As author Stephan Talty writes in his new book, “The American School of Spies: The Archaeologists Who Fought the Nazis and Saved the Treasures of Ancient Greece” (Dutton), “The relics were all saved.”
Talty’s in-depth account reads like a real-life Indiana Jones story, focusing on the efforts of classicists and archaeologists to save the ancient Greek artifacts from Hitler.
For years, the Nazis claimed “Aryans were the creators of the world’s first great civilization…Hitler and his lieutenants were fixated, in varying degrees, on ancient Greece and its artifacts,” according to the author.
Hitler was especially “besotted” by a “crouched, naked male athlete [known as] the Discobolus,” or discus thrower, Talty writes. The statue was celebrated in “Olympia,” filmmaker Leni Riefenstahl’s propagandist documentary about the 1936 Olympics.
To do battle against the Nazi occupation of Greece, as well as Hitler’s agenda to capture the antiquities, President Franklin Delano Roosevelt assigned Army General William “Wild Bill” Donovan, head of America’s Office of Strategic Services (OSS) — the precursor to the CIA — to create a clandestine intelligence team.
Donovan made his way to Greece and was “impressed” by the citizens’ “high morale,” writes the author. On the general’s return home, he decided that a “classic spy network” be formed because, controversially, he believed that the “Allies couldn’t rely on conventional forces alone to defeat the Germans.”
The plan was to establish small guerrilla units, with manpower coming from Greek immigrant communities in the US, of “spies and the commandos” to stop the Nazis. Donovan hit up Harvard and Yale grads in his recruitment for “secret agents.” He also needed someone very tuned-in and risk-taking to run the clandestine operation — essentially, a “spymaster,” reveals Talty.
Donovan chose Rodney Young, a handsome 33-year-old American archeologist with no military experience, but who had worked on digs in Greece, to pull the team together and form what became known in Washington as the “Greek Desk.”
Young’s real job: to turn the epigraphers, scholars, classicists and archaeologists into spies.
A rich kid with impressive credentials, Young is described by Talty as “an East Coast blue blood.” His mother was a member of the Ballantine family, Scottish rivals to American beer dynasties like Pabst.
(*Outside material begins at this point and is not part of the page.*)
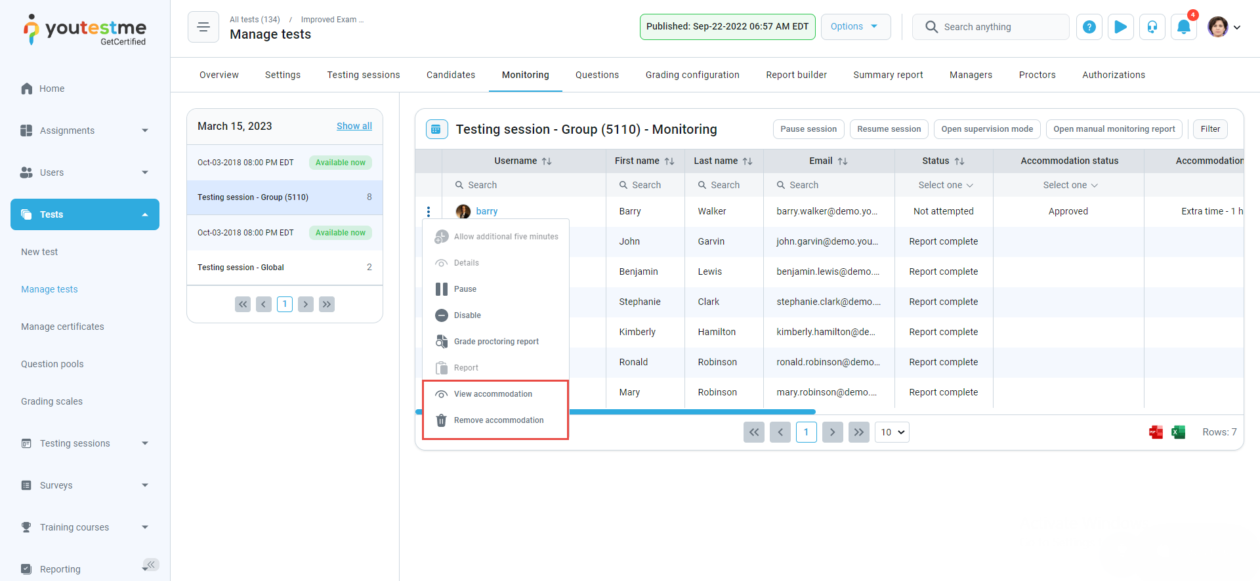Screen dimensions: 1260x581
Task: Open the help question mark icon
Action: pos(1089,27)
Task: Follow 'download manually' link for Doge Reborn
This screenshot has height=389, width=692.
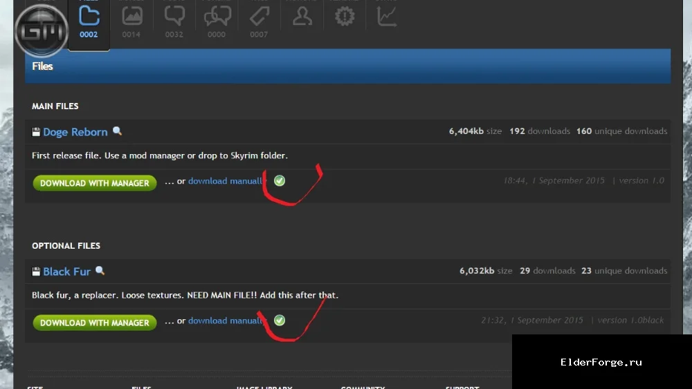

The future spymaster had grown up in a Greek Revival mansion in Newark, NJ, and a country home in Bernardsville. He learned Greek at the exclusive St. Paul’s School in New Hampshire and studied at Princeton like his forebears.
He was also known as a party guy, and once described as the “Cary Grant-ish darling of New York debutante balls,” writes Talty.
Young eventually settled in Athens at the famed American School of Classical Studies, which became his home base. But not long after the Nazi occupation, he was struck by shrapnel from an explosion, and his intestines and stomach wall were penetrated. According to the author, an Athens newspaper reported that “new American blood is now added to that shed in 1821 for Greek independence.”
Recovering from his injuries, Young continued running the Greek Desk and training his operatives — including Dorothy Hannah Cox, a 50-year-old “spirited, tough” excavation architect and expert in ancient coins. The OSS offered her a role as a secret agent, with the idea that she would use her job working for Greek War Relief as a cover.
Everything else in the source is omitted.